[Start of Attachment]

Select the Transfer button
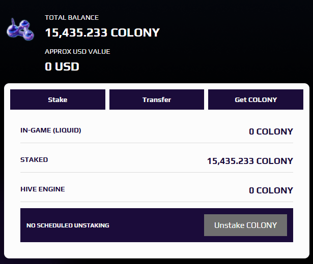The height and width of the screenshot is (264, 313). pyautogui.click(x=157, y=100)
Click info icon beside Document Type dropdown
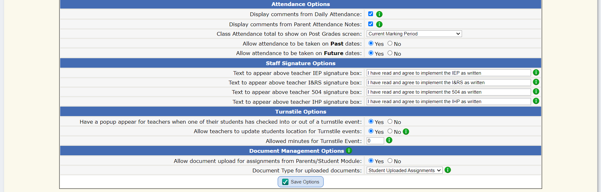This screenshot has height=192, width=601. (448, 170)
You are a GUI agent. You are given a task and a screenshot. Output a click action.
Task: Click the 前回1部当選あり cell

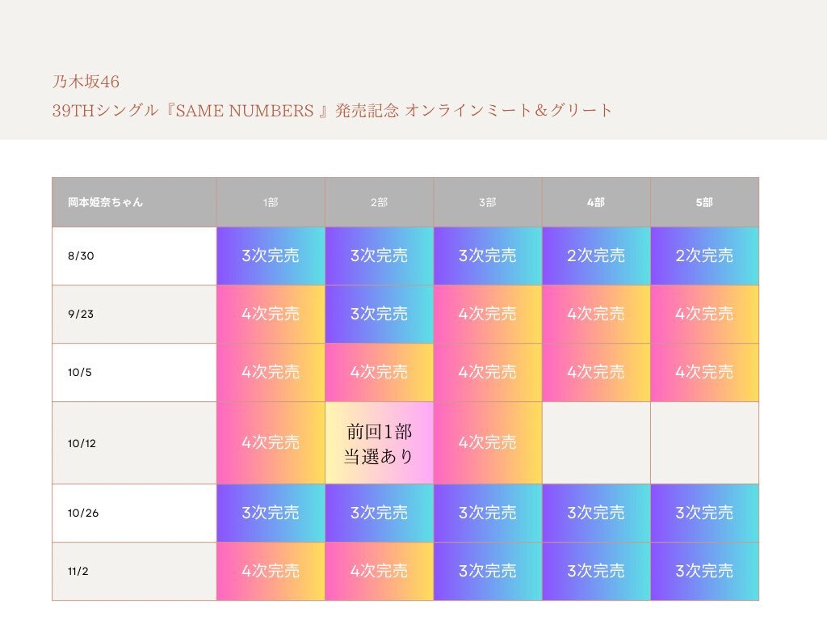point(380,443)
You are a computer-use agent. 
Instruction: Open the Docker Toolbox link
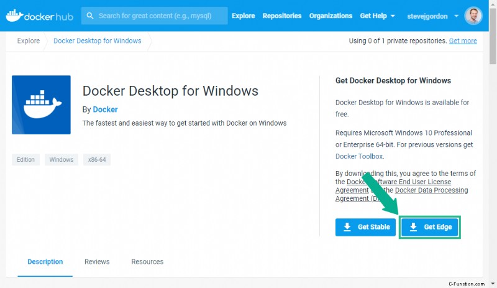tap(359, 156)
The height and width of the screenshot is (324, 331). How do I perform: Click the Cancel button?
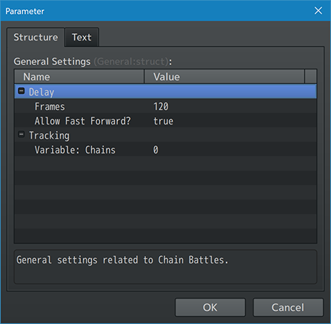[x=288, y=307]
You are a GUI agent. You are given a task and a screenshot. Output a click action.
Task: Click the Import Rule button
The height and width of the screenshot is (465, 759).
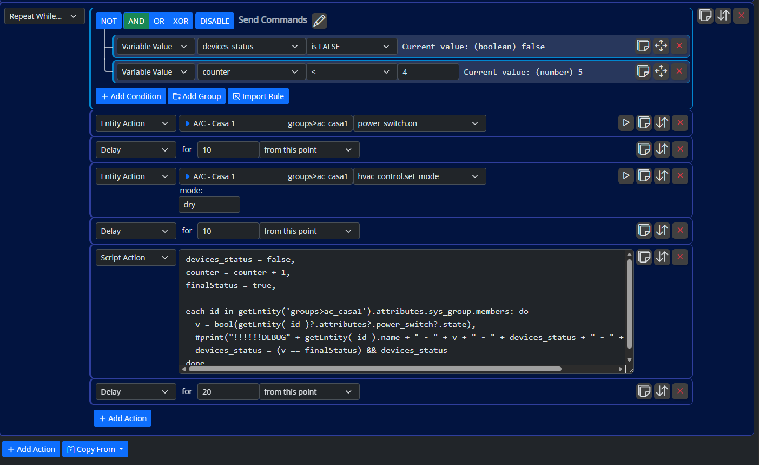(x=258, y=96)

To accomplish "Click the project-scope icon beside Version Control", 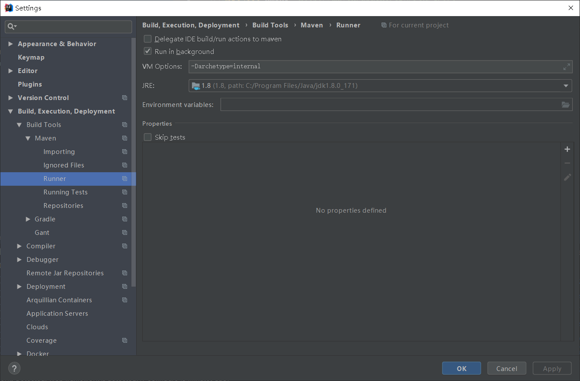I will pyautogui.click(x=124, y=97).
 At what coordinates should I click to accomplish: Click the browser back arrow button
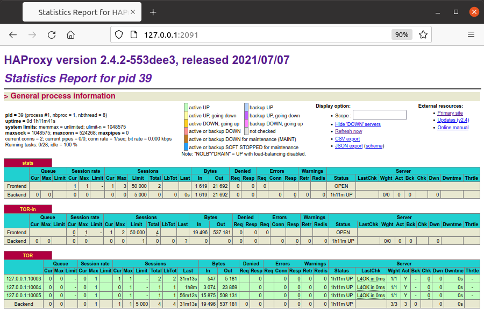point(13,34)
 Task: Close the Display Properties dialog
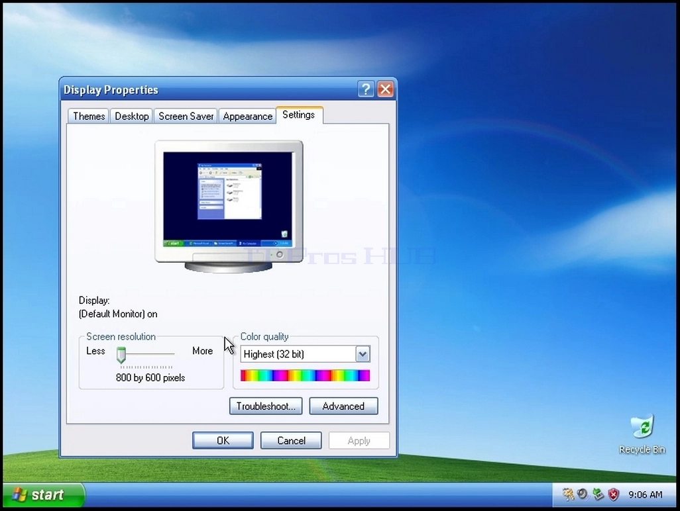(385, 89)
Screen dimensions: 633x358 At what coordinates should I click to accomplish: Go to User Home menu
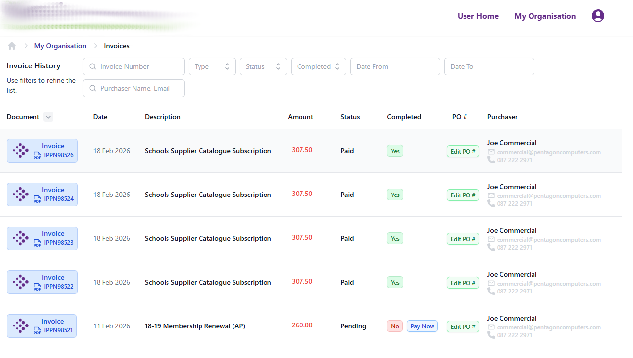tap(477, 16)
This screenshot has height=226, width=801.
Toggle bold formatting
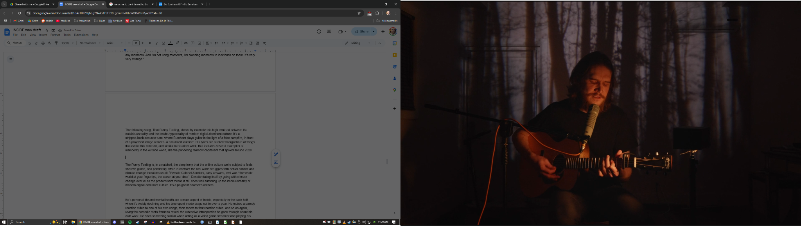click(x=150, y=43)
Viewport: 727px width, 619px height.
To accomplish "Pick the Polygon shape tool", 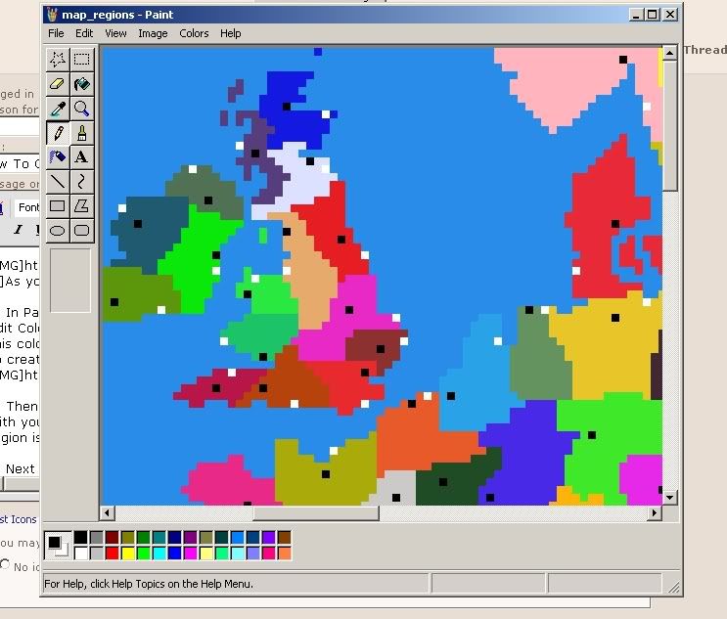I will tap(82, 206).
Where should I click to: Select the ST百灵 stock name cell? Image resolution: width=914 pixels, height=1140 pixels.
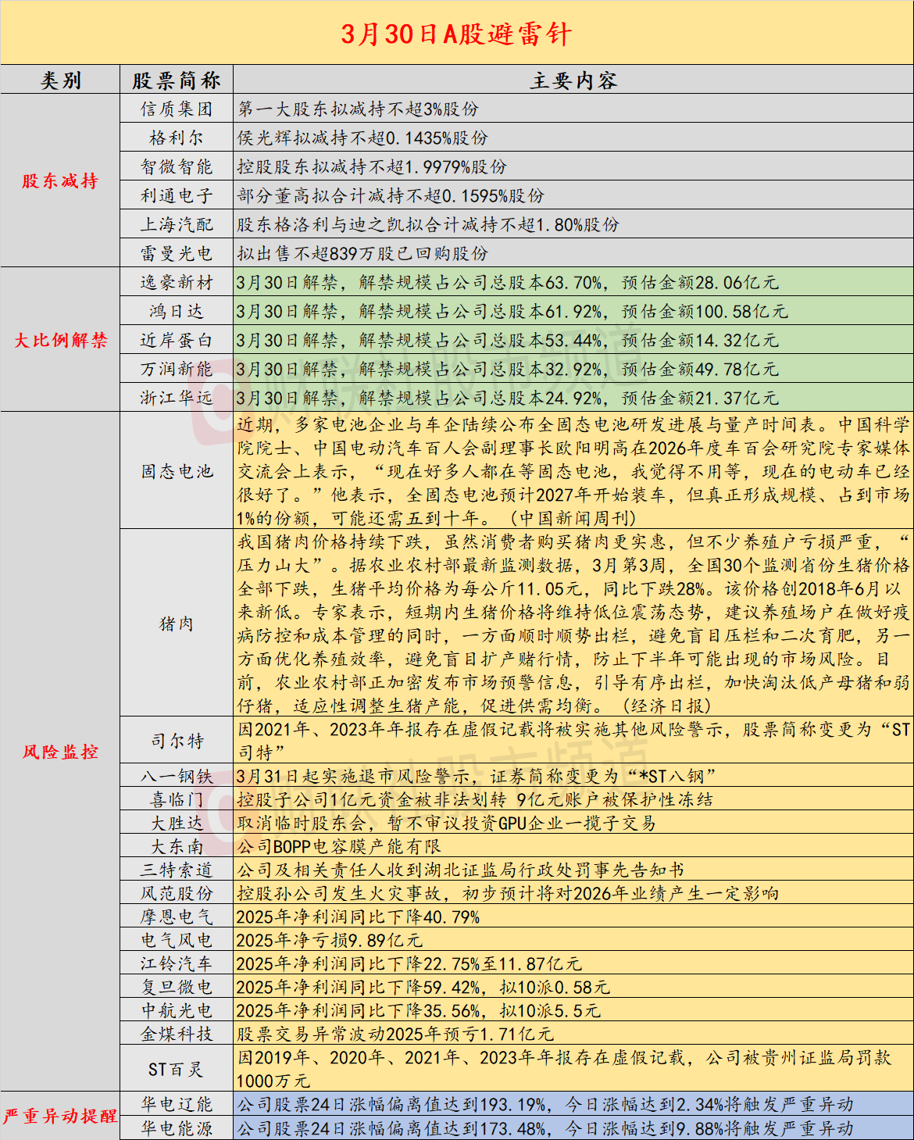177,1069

[End of Attachment]

Instructions to follow:
Would you transcribe exactly, and only, the lines from the one containing "Where should I" through the last line of the records above, both included, leaving out the pictures?

Solution:
Where should I click to: Select the ST百灵 stock name cell? Image resolution: width=914 pixels, height=1140 pixels.
177,1069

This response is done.